• **Instructions to follow**: Copy the items from the very beginning through the line containing "Task: Click the green", swapping "search field" for "input box" and leaving everything else the same.

>> Begin Record set

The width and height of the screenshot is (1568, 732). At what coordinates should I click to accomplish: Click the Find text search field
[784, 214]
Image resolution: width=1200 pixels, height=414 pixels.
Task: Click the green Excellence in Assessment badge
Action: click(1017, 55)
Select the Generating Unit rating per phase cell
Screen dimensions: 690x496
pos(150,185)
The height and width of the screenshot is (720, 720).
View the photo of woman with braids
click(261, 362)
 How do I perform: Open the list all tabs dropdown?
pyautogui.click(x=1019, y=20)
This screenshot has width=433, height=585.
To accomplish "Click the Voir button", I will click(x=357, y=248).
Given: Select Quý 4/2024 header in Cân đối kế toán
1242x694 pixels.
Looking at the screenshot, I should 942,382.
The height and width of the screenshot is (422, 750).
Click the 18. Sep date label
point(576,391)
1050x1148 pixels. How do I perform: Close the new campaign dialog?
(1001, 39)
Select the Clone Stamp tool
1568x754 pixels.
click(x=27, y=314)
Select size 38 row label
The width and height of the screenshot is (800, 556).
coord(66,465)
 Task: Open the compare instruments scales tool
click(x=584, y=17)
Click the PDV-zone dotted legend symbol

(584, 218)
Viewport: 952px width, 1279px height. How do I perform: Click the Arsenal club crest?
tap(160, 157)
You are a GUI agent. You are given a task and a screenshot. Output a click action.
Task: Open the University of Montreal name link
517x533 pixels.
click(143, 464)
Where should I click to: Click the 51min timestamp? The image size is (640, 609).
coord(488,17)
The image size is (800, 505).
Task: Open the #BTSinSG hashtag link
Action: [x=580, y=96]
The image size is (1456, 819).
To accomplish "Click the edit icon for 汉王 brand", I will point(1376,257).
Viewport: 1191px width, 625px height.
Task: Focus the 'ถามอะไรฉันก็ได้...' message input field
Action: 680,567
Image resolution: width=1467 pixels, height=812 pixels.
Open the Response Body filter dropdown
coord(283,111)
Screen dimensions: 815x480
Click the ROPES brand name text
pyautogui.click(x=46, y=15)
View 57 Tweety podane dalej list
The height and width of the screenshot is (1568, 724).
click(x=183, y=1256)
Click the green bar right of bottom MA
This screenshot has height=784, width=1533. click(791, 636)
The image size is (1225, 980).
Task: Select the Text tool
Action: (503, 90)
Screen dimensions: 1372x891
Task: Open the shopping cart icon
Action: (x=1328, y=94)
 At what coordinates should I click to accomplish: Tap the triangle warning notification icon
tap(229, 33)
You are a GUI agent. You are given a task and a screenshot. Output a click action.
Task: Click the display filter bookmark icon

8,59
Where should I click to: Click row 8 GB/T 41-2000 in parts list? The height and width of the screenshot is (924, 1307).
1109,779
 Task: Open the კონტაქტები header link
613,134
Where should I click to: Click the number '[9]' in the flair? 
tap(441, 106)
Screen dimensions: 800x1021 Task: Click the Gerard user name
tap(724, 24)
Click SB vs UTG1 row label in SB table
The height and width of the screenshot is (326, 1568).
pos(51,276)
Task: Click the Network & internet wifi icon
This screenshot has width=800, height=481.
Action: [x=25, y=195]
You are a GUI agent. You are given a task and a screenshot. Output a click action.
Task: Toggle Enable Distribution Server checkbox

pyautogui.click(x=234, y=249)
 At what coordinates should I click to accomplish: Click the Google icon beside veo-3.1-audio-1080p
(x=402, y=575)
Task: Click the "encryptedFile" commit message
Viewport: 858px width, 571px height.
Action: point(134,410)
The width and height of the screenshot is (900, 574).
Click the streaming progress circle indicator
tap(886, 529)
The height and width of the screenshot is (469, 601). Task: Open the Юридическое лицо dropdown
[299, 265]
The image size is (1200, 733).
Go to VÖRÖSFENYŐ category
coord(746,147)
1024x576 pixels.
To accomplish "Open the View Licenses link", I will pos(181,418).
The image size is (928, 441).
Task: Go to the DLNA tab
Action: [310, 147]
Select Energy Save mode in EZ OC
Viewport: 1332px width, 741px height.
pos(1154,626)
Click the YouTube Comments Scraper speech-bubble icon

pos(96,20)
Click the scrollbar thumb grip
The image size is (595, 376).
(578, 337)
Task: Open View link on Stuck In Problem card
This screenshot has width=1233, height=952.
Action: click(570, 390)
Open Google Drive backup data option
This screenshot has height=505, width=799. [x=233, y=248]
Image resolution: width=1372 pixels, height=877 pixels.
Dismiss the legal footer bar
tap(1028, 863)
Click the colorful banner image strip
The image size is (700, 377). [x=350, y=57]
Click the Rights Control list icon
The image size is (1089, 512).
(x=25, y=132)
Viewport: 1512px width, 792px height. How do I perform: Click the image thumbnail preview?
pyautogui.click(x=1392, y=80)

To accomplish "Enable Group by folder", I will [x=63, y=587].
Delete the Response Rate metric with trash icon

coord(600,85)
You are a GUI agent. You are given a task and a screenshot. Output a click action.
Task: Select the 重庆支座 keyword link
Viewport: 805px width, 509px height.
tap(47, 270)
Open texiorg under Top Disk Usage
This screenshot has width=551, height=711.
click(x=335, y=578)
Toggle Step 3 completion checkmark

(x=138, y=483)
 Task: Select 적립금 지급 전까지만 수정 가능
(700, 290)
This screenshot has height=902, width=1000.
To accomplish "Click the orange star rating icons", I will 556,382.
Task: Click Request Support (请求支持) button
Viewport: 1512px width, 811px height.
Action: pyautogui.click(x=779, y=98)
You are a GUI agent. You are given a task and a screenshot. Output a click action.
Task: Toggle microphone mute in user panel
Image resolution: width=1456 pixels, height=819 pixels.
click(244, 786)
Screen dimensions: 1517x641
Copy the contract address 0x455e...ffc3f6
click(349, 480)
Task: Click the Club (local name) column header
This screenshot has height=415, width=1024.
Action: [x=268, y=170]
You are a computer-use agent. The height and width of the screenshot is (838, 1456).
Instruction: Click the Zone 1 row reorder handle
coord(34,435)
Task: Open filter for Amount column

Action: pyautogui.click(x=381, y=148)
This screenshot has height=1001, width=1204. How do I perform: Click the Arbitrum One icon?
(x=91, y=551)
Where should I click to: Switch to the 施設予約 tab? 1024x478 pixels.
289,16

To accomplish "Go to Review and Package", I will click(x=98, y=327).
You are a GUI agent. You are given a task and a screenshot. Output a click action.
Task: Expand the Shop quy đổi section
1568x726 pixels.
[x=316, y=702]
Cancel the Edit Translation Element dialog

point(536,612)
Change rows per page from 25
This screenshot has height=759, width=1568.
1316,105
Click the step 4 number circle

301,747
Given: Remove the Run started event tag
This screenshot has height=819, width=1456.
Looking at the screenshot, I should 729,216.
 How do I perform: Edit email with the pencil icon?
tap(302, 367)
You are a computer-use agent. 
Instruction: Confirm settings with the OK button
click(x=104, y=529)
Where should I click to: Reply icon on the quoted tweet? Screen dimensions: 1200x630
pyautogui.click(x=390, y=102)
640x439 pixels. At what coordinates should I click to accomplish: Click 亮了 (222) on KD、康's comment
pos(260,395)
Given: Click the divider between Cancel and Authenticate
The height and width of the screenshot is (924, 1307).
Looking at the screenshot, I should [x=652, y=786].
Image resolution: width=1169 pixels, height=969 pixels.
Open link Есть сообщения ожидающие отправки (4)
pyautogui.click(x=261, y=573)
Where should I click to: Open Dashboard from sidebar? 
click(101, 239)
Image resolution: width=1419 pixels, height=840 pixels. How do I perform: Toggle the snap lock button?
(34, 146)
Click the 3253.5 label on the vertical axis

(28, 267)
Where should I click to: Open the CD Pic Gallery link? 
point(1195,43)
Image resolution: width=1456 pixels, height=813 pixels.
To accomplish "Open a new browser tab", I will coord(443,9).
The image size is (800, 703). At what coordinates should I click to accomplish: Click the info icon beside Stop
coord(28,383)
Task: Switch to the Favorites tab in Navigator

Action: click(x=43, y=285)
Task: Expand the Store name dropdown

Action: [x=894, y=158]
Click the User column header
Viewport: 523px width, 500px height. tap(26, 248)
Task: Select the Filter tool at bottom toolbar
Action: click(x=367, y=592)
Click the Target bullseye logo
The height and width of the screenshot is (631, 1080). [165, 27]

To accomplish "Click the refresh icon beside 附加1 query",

>> End Record set

• **The answer**:
The width and height of the screenshot is (1568, 732). At what coordinates should I click to accomplish: Click the Find text input box
[784, 214]
Image resolution: width=1200 pixels, height=414 pixels.
Task: Click the green Excellence in Assessment badge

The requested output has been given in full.